### Problem description
Go through the records below and count every line containing "computer". Reply with the count alone.

### Saved data entries
== Segment start ==
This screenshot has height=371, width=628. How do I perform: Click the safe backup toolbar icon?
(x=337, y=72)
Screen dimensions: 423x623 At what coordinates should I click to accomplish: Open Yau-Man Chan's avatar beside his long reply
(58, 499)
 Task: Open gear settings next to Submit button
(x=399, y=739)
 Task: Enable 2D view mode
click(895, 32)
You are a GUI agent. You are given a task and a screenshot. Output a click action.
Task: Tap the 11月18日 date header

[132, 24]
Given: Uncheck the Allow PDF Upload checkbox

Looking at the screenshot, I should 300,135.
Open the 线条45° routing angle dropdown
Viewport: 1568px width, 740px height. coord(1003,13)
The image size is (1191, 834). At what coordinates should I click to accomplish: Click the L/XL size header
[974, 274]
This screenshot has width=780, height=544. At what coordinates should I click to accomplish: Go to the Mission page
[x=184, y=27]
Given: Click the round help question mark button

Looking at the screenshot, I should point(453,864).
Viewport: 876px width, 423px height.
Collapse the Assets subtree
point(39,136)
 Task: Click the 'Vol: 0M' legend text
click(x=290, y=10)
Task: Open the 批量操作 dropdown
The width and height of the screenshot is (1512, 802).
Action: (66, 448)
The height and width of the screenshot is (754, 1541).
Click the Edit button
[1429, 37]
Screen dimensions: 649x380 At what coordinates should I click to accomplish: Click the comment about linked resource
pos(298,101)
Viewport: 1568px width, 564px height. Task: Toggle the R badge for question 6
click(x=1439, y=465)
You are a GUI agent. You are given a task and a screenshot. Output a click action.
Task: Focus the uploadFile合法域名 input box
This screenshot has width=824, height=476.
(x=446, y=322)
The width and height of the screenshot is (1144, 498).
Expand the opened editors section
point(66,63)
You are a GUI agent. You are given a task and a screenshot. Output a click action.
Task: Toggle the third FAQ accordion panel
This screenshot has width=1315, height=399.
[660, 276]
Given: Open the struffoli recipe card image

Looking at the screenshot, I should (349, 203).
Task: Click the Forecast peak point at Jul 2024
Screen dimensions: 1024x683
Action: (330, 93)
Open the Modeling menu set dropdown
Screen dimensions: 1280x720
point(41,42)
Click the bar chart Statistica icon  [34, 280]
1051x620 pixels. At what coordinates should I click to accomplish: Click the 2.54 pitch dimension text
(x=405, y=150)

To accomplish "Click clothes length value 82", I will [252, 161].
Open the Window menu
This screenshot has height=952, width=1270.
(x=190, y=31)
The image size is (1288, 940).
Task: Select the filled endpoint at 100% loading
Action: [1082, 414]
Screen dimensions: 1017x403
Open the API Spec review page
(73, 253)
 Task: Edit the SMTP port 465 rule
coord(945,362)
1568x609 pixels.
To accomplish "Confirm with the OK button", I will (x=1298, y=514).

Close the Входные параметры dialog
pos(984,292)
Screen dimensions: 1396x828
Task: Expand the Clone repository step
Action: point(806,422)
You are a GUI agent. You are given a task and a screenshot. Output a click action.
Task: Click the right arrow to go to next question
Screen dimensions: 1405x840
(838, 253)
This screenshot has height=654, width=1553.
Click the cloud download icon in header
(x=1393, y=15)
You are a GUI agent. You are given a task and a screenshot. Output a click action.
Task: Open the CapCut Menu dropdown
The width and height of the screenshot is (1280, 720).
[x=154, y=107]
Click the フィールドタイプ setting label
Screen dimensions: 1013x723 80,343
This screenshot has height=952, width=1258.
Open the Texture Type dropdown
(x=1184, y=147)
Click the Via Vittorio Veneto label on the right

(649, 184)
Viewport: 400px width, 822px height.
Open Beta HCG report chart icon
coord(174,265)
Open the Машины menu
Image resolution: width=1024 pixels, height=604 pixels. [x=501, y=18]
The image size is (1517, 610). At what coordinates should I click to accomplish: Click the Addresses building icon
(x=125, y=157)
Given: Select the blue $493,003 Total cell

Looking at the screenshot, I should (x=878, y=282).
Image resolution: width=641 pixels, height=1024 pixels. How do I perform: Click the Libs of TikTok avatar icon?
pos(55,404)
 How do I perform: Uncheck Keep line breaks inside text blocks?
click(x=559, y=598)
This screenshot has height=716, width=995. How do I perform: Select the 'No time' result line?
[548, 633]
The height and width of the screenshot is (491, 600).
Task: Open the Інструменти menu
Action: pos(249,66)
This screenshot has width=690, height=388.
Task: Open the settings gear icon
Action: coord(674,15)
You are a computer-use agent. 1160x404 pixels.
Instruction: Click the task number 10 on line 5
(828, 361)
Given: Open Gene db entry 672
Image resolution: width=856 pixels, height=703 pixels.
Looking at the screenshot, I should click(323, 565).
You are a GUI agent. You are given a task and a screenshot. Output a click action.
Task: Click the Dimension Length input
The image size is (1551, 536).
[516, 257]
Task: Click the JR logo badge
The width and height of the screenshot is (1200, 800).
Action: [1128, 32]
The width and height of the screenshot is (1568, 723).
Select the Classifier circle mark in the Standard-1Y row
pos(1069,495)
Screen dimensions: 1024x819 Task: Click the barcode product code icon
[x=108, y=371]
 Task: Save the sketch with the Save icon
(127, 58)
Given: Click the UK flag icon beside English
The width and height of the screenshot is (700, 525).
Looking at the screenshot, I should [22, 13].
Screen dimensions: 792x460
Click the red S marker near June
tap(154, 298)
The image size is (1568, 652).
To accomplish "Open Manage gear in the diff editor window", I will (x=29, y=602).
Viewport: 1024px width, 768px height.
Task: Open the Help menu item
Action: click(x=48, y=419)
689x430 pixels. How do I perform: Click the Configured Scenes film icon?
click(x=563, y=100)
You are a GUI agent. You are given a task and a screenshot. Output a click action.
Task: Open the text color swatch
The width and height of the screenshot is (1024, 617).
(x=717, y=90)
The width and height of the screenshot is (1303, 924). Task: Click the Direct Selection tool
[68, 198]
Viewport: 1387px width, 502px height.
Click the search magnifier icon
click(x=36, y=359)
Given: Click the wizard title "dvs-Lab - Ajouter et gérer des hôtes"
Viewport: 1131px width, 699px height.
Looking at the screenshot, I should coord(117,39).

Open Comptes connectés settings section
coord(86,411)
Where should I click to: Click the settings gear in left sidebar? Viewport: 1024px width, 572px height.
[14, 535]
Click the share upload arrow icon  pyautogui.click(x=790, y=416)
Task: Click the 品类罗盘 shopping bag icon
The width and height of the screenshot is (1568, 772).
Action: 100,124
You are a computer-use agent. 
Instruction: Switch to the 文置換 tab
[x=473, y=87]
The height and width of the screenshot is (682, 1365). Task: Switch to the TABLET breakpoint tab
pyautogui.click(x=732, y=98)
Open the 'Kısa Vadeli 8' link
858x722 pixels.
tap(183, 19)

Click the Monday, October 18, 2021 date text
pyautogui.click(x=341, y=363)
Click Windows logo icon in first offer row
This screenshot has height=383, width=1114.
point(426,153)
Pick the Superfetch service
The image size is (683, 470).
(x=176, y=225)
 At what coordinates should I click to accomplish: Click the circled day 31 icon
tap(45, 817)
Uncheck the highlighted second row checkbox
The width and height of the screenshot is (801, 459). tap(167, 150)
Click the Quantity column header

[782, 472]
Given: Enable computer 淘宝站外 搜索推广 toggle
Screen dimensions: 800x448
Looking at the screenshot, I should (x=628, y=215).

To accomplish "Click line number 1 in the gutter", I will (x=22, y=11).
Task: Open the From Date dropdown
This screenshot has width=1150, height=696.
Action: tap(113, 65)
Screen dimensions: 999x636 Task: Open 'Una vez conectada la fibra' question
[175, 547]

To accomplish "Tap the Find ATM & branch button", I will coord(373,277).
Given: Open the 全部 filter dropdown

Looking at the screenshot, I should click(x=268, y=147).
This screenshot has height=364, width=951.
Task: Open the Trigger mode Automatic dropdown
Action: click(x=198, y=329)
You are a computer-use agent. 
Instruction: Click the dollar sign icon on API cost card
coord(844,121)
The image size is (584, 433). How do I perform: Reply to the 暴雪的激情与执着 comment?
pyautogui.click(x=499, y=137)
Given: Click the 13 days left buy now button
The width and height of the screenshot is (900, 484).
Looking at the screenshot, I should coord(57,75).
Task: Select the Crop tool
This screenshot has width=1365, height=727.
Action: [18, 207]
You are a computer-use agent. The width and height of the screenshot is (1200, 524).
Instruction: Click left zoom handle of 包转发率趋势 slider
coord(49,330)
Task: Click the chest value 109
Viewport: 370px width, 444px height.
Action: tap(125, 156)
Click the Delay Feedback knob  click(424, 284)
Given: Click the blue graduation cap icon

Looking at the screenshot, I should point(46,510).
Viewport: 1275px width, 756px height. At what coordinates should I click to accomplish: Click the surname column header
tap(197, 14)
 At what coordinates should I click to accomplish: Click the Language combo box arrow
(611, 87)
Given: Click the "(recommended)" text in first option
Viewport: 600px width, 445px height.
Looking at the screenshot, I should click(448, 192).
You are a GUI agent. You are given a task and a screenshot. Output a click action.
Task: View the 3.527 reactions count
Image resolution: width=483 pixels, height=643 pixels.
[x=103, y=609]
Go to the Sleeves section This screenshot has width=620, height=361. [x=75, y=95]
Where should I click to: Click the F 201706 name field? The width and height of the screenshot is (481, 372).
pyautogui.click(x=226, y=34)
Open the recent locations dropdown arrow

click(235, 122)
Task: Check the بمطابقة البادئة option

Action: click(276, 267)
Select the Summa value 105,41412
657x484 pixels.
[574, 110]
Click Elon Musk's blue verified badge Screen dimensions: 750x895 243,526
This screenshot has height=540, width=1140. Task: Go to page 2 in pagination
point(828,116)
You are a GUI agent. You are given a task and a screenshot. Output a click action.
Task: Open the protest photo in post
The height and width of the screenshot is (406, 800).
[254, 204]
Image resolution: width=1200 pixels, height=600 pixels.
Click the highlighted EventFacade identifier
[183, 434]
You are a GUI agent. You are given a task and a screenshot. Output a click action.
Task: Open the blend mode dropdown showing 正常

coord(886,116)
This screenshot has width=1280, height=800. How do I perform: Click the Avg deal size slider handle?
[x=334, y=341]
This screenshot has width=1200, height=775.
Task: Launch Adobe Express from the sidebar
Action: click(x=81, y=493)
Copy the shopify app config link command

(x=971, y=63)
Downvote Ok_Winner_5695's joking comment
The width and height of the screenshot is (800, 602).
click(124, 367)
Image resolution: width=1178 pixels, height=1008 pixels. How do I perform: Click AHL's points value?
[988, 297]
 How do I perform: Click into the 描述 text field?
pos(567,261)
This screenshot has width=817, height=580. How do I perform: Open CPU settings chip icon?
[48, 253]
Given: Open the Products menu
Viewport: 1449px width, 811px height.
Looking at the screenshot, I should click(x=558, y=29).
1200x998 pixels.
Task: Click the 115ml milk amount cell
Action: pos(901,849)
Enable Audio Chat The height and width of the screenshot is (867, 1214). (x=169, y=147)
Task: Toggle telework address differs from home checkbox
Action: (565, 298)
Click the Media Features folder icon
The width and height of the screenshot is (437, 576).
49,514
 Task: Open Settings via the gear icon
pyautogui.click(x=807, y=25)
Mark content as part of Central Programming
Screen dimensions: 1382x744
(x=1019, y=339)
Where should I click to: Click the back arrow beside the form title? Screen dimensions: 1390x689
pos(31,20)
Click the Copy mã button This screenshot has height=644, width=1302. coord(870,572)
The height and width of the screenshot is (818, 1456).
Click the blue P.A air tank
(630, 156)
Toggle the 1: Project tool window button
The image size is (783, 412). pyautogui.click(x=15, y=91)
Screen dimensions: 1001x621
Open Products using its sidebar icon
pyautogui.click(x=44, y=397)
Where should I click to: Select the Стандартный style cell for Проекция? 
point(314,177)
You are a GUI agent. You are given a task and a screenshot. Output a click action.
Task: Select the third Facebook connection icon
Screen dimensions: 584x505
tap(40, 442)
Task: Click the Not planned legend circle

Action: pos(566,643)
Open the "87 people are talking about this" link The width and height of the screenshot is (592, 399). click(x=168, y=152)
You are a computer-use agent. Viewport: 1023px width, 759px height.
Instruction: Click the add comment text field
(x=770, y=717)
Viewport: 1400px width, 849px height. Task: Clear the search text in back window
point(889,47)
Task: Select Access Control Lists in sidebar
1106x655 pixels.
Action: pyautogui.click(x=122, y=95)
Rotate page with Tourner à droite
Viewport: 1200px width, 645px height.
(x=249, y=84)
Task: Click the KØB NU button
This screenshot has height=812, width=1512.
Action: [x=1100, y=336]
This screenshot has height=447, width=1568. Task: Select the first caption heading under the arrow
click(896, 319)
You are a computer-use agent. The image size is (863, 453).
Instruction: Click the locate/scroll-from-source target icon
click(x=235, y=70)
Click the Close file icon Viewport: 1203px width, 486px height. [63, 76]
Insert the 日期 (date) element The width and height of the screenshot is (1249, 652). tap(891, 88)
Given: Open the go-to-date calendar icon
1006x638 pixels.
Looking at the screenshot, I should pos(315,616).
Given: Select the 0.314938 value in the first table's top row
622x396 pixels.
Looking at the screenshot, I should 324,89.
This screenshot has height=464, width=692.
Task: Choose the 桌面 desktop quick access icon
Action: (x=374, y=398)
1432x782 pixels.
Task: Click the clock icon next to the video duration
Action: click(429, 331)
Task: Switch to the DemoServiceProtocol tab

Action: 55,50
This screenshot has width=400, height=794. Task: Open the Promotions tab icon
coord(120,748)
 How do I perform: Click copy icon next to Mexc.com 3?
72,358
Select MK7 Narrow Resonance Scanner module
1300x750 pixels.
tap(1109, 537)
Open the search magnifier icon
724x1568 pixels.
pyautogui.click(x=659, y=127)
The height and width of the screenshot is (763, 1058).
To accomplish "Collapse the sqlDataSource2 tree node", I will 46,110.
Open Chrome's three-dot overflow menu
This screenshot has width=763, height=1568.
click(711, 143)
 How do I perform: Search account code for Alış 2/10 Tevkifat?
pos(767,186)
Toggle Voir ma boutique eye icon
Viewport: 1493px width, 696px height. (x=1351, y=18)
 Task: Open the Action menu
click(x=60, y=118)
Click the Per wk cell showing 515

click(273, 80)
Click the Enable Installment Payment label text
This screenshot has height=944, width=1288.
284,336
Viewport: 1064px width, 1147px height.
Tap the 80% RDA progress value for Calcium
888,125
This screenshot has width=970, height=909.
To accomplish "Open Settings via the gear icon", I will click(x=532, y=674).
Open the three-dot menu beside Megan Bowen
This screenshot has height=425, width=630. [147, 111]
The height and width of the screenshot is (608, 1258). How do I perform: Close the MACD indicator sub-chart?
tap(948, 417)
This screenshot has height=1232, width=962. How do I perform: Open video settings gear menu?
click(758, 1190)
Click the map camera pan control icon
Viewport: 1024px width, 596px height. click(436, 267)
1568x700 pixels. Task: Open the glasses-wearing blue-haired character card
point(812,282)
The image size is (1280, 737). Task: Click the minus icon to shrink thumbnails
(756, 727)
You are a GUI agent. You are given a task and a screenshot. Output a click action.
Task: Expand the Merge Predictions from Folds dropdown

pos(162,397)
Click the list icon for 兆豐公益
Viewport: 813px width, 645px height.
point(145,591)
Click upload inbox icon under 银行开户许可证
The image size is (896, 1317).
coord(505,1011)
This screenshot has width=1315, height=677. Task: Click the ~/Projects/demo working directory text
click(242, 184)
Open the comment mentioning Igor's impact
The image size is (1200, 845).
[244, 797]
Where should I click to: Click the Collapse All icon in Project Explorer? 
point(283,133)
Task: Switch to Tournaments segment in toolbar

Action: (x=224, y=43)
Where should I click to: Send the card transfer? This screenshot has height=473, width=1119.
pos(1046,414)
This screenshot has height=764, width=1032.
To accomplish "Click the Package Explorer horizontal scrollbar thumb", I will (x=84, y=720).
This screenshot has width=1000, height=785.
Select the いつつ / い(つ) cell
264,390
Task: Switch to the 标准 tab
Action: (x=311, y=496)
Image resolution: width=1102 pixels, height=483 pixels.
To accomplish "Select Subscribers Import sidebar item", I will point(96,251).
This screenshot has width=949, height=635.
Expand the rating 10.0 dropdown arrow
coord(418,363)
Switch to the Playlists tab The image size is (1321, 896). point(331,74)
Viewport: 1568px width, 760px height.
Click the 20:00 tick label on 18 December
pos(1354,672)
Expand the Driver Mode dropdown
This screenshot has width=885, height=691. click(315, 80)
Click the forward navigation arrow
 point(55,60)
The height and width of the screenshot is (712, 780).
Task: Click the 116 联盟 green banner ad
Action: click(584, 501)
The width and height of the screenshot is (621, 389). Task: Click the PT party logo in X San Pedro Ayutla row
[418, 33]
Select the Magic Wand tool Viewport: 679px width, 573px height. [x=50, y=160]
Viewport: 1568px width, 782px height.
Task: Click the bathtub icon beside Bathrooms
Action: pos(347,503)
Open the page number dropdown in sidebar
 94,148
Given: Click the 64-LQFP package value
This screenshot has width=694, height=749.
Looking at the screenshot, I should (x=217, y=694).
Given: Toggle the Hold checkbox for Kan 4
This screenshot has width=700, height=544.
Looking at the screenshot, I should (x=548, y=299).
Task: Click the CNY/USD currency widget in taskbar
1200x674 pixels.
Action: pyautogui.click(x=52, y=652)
== Segment end ==
### Answer to the exercise
7